→ **WHAT IS BEING ASKED**: Quote the account of the plane crash below, from "All five people" up to and including "co-worker, and a dog.".

→ **SOURCE PASSAGE**:
______________________________

All five people on board a Socata TBM-700 were killed Tuesday morning after the single-engine turboprop apparently lost a wing in flight, then spiraled to a crash in the median of busy Interstate 287 in New Jersey and burned. Nobody on the ground was hurt. The airplane had taken off from Teterboro just 14 minutes earlier, about 9:50 a.m., headed for Atlanta, the NTSB said on Tuesday afternoon. The pilot and ATC discussed reports of icing in the area. A chunk of the missing wing was found about a quarter-mile from the wreckage, lodged in a tree. The airplane belonged to Jeffrey Buckalew, 45, a New York investment banker, who was the pilot. Also on board were Buckalew's wife and two children, a co-worker, and a dog.

______________________________

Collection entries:
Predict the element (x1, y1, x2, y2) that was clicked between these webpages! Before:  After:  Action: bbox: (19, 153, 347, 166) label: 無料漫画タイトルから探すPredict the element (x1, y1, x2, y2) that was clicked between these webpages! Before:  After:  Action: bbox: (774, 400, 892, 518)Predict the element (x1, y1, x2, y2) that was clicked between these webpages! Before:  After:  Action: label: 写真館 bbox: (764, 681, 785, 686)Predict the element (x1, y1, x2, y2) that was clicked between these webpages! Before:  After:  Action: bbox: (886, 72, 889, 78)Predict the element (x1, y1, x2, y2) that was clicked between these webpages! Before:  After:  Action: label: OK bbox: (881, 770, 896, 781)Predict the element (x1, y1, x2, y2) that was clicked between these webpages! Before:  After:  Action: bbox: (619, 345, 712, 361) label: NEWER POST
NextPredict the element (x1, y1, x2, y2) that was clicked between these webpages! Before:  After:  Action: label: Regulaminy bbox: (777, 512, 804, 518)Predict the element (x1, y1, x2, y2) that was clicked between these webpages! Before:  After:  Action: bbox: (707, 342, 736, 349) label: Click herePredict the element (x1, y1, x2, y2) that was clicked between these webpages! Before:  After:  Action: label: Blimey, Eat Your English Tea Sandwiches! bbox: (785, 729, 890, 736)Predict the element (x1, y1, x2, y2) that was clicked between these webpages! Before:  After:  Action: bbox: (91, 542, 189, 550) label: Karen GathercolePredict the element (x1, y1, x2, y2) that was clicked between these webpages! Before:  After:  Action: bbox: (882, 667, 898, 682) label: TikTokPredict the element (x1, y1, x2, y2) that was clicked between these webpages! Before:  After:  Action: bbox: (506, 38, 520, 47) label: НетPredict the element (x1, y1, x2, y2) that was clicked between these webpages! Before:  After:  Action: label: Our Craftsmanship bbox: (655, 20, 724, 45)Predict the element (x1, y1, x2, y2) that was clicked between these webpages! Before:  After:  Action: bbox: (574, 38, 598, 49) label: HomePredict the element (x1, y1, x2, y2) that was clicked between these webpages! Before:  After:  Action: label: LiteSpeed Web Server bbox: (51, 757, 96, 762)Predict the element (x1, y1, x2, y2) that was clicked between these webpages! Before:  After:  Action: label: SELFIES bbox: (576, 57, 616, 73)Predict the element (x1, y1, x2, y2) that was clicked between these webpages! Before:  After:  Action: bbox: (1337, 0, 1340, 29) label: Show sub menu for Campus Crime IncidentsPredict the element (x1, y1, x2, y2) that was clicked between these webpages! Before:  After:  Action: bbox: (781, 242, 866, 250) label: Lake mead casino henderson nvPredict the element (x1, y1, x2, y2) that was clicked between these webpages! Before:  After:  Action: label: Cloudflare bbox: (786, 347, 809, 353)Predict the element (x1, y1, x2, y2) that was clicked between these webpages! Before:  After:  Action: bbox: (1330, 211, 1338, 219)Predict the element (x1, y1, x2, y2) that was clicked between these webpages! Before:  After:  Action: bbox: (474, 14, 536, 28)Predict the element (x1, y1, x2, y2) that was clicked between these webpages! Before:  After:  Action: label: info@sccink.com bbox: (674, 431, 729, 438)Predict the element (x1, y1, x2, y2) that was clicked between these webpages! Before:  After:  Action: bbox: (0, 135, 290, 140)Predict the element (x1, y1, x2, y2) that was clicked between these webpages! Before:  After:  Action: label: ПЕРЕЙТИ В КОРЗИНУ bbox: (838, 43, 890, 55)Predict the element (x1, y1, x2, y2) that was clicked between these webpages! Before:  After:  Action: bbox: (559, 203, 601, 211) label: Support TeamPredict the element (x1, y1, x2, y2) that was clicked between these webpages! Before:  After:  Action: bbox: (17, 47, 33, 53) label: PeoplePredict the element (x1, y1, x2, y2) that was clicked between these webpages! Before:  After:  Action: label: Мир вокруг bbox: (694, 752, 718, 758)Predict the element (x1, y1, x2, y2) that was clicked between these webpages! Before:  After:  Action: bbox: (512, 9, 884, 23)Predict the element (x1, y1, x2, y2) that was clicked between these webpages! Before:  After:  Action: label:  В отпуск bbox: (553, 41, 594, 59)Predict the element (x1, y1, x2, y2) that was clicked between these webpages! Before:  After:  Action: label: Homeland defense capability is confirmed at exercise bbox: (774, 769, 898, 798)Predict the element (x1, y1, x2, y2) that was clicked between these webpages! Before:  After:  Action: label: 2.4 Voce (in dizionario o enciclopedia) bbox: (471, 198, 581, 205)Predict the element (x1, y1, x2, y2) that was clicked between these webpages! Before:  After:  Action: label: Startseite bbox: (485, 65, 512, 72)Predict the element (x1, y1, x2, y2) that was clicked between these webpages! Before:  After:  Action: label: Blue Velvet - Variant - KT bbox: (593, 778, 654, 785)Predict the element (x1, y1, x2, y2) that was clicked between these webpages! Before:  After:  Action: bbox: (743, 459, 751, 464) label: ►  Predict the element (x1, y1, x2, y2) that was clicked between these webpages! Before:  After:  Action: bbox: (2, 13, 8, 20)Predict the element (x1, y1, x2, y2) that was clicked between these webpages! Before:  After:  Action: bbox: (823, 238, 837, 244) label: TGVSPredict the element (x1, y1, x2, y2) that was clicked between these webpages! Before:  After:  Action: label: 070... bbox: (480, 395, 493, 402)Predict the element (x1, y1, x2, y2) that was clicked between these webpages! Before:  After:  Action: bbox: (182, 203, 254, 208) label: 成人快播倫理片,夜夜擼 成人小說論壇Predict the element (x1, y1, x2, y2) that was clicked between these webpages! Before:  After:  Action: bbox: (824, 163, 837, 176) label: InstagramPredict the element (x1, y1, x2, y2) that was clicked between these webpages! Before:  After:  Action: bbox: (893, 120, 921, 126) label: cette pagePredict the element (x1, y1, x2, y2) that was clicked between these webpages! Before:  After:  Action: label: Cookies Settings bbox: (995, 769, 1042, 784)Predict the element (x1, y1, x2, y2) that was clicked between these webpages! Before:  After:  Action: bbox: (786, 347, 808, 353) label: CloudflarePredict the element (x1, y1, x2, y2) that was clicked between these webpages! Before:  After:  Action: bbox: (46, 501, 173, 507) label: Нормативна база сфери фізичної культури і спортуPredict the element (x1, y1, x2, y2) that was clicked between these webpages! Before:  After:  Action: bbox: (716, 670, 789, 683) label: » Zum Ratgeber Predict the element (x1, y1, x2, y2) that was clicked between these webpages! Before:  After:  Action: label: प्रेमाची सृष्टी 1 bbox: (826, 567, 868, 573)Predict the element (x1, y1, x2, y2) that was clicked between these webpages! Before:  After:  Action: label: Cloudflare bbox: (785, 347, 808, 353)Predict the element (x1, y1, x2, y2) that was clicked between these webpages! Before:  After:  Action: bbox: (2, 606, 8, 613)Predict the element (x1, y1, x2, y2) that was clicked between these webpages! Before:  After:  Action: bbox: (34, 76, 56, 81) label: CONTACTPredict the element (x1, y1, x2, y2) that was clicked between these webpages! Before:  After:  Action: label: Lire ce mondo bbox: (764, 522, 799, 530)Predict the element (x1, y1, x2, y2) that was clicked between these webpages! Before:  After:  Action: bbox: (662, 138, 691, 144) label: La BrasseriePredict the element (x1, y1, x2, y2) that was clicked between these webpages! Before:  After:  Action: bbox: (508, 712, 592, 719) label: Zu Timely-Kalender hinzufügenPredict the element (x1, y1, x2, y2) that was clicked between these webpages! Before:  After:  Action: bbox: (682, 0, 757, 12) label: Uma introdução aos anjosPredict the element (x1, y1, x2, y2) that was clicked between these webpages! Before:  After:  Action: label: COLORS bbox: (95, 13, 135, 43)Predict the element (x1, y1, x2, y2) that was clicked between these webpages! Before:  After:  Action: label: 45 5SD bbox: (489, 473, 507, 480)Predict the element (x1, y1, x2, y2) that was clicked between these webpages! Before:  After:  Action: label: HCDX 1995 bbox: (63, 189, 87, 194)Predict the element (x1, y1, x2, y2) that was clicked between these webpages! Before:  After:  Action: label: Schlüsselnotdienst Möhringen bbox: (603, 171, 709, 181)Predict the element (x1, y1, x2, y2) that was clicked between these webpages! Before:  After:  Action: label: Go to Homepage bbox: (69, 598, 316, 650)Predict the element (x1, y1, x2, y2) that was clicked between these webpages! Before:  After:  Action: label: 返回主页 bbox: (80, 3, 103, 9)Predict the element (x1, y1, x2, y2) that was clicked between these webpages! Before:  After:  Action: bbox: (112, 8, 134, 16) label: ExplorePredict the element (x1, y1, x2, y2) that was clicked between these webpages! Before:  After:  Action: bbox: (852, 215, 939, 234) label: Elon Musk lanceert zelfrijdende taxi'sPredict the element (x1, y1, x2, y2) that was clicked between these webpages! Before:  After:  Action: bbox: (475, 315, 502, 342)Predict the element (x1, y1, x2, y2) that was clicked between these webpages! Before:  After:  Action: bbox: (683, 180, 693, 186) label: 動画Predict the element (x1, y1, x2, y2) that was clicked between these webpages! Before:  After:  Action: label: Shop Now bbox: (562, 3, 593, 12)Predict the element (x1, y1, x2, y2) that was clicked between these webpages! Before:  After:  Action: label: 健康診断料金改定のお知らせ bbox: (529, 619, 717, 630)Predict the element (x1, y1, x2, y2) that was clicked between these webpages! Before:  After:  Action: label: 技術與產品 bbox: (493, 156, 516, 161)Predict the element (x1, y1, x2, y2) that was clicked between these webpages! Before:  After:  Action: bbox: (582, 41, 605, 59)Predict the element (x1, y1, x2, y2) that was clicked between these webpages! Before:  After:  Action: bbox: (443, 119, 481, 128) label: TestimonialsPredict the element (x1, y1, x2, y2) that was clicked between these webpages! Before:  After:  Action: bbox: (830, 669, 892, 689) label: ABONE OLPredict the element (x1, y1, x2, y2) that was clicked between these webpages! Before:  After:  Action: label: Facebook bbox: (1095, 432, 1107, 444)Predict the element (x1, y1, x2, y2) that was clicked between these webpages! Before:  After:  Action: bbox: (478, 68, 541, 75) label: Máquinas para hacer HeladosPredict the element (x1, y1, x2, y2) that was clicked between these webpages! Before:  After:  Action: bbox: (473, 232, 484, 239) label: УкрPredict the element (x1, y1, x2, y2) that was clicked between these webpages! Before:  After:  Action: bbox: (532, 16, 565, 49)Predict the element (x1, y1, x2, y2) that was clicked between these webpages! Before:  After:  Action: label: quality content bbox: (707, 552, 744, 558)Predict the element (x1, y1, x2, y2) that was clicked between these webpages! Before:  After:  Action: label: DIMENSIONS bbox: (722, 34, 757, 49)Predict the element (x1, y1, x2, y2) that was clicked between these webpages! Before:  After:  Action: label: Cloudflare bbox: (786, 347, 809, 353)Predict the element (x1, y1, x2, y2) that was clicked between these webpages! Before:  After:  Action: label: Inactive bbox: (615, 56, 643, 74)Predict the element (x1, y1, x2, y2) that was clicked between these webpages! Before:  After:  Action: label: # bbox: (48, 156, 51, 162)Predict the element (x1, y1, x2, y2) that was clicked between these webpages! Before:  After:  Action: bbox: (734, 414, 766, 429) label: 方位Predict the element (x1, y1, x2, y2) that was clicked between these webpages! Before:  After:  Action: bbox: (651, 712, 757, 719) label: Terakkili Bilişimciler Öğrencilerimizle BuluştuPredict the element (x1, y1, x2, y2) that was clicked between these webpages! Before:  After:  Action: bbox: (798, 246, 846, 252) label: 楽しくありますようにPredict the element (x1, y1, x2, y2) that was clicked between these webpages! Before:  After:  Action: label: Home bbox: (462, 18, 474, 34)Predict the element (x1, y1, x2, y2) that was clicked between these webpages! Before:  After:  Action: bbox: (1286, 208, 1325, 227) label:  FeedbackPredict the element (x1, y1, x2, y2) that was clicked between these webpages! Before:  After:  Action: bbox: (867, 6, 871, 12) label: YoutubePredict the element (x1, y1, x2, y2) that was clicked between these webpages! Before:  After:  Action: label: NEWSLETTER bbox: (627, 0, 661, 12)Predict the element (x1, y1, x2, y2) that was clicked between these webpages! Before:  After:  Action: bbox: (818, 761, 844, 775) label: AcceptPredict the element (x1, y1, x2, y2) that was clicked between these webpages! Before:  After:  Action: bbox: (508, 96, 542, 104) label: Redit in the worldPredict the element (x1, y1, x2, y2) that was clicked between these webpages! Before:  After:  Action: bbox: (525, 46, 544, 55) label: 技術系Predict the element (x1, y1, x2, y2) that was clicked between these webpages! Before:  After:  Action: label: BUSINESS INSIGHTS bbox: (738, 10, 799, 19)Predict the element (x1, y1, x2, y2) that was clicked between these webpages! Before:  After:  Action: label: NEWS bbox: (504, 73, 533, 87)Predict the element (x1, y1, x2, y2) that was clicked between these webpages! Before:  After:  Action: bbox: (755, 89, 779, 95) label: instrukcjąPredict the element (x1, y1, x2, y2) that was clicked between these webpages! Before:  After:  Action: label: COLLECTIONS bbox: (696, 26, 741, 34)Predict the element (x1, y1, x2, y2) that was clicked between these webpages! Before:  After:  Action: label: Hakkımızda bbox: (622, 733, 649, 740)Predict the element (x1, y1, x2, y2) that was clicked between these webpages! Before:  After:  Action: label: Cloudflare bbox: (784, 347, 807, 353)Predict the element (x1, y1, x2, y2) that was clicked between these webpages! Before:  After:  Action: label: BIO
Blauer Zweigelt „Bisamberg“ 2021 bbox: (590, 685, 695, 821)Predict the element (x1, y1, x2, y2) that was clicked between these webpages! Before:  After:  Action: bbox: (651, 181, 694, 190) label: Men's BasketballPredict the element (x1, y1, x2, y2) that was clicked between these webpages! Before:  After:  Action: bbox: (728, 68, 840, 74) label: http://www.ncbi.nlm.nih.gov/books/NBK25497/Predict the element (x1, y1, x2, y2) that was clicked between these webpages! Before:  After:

______________________________

→ **OUTPUT OF THE TASK**:
All five people on board a Socata TBM-700 were killed Tuesday morning after the single-engine turboprop apparently lost a wing in flight, then spiraled to a crash in the median of busy Interstate 287 in New Jersey and burned. Nobody on the ground was hurt. The airplane had taken off from Teterboro just 14 minutes earlier, about 9:50 a.m., headed for Atlanta, the NTSB said on Tuesday afternoon. The pilot and ATC discussed reports of icing in the area. A chunk of the missing wing was found about a quarter-mile from the wreckage, lodged in a tree. The airplane belonged to Jeffrey Buckalew, 45, a New York investment banker, who was the pilot. Also on board were Buckalew's wife and two children, a co-worker, and a dog.